> [WORK ITEM]:
Below are records. Copy every line with "filter" in it.

[Data excerpts]
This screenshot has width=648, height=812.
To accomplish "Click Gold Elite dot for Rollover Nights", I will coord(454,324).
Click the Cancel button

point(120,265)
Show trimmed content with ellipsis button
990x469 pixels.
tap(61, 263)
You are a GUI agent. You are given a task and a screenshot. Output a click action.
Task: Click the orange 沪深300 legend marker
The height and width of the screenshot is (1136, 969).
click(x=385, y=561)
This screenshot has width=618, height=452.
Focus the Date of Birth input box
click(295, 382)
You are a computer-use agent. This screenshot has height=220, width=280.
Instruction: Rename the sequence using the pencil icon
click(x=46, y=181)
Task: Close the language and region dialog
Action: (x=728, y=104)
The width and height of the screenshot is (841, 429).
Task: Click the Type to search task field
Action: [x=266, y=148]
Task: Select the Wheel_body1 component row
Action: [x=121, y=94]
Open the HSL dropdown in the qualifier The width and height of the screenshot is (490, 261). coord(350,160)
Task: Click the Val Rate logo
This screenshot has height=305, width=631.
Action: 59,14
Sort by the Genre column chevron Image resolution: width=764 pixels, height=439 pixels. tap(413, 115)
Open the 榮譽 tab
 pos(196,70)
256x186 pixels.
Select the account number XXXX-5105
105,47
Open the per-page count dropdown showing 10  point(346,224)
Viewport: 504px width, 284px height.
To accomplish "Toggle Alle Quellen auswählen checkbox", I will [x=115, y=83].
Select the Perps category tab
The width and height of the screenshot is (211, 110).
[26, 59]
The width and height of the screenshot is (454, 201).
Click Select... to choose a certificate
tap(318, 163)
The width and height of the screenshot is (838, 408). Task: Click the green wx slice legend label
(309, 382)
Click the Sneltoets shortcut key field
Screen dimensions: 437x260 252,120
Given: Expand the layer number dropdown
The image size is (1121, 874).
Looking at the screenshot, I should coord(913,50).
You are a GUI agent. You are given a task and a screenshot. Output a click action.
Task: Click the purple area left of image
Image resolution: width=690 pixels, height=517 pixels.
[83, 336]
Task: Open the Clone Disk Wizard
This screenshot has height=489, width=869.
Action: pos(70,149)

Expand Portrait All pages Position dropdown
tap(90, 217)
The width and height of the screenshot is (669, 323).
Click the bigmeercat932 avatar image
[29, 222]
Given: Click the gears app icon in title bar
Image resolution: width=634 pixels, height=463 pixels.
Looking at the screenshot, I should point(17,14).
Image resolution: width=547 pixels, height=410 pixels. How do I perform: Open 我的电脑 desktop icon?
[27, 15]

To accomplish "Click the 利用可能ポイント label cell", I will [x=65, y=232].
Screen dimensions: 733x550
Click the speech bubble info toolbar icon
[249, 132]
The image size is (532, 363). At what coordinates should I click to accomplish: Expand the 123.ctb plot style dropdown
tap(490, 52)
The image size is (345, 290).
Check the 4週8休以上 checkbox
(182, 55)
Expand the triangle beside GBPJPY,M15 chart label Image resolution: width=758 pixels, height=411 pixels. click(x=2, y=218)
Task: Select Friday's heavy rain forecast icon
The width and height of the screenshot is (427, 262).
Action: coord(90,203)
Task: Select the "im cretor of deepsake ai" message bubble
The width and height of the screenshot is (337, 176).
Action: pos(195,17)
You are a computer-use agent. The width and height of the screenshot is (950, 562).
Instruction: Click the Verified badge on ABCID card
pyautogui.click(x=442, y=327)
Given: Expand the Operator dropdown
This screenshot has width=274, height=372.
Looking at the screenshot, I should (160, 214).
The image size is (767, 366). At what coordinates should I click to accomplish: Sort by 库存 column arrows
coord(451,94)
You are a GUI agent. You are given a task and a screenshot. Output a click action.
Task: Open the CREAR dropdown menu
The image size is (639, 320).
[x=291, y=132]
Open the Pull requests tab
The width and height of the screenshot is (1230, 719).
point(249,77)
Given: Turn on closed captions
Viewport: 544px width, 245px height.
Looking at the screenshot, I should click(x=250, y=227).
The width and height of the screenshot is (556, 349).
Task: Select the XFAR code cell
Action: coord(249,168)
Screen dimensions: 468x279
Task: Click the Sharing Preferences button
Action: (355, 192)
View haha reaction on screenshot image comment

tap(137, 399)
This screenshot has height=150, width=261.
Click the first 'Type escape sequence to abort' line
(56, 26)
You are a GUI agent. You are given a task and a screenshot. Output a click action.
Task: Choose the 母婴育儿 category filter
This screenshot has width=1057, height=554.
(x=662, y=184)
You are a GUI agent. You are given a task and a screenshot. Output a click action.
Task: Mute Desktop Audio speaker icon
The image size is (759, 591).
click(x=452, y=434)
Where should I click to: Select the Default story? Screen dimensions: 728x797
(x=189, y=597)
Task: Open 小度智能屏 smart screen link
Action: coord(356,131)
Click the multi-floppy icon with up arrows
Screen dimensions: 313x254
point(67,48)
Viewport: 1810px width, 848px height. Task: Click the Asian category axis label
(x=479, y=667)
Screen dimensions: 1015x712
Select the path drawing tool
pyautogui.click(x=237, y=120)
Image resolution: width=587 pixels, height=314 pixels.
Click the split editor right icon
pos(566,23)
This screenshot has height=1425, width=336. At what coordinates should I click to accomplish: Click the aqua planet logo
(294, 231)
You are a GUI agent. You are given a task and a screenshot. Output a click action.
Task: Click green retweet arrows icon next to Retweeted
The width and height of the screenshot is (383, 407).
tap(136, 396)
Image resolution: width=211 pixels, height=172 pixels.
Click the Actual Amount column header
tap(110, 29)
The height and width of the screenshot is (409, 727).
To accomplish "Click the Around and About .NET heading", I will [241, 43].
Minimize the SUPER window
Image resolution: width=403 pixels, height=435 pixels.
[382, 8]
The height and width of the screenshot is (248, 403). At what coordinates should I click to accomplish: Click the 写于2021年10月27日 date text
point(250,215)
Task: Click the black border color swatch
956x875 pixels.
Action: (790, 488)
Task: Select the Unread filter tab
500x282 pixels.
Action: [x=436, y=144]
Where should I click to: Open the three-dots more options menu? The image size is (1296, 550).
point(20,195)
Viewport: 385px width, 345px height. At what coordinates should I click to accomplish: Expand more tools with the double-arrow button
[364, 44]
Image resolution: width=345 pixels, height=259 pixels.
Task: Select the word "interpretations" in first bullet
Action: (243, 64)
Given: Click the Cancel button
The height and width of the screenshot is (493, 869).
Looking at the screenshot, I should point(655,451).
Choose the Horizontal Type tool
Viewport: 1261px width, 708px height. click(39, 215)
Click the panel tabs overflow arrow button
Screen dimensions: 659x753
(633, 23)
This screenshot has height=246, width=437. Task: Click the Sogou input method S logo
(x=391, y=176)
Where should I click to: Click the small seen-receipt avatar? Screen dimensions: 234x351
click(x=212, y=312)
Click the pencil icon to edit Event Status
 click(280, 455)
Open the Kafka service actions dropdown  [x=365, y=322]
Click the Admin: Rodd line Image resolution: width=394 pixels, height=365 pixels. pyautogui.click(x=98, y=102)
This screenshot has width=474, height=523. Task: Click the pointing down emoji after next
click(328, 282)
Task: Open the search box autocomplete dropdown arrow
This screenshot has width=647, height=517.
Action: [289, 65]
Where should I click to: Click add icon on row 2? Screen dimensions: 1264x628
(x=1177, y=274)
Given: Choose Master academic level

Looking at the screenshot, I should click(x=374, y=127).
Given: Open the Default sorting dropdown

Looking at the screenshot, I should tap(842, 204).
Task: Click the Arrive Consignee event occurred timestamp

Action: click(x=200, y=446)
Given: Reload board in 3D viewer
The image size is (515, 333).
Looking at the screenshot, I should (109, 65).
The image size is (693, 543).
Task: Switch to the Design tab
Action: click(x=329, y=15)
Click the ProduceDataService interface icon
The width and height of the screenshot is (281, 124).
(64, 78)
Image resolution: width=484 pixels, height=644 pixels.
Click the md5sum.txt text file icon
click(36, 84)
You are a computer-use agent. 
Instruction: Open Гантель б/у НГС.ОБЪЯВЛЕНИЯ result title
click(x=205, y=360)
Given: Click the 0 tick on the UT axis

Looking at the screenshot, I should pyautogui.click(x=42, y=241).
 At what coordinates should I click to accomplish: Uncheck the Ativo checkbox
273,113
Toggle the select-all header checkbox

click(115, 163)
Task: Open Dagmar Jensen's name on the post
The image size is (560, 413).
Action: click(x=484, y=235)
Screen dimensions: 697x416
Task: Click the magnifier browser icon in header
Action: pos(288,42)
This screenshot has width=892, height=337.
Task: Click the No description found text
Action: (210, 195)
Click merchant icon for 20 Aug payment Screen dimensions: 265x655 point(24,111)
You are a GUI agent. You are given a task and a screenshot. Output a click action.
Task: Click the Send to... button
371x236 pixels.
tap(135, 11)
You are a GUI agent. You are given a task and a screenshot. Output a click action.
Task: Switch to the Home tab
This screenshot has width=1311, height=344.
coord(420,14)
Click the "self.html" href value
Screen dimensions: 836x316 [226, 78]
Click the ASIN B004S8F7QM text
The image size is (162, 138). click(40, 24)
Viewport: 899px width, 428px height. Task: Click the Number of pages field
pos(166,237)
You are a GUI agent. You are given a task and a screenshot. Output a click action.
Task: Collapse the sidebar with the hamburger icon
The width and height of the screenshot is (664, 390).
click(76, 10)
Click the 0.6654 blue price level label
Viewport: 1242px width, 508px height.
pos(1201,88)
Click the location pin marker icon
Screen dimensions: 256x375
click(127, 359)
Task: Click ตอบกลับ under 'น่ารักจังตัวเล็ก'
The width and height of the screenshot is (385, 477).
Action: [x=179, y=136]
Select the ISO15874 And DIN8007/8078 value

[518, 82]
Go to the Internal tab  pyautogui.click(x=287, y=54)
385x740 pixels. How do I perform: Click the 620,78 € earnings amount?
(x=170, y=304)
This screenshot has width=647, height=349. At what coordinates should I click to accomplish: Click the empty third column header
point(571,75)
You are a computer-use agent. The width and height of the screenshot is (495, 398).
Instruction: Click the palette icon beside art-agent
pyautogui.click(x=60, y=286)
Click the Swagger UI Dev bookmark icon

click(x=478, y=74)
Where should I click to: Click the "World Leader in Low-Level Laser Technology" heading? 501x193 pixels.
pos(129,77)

> [SOLUTION BELOW]:
Task: Choose the 母婴育儿 category filter
Task: Select the Unread filter tab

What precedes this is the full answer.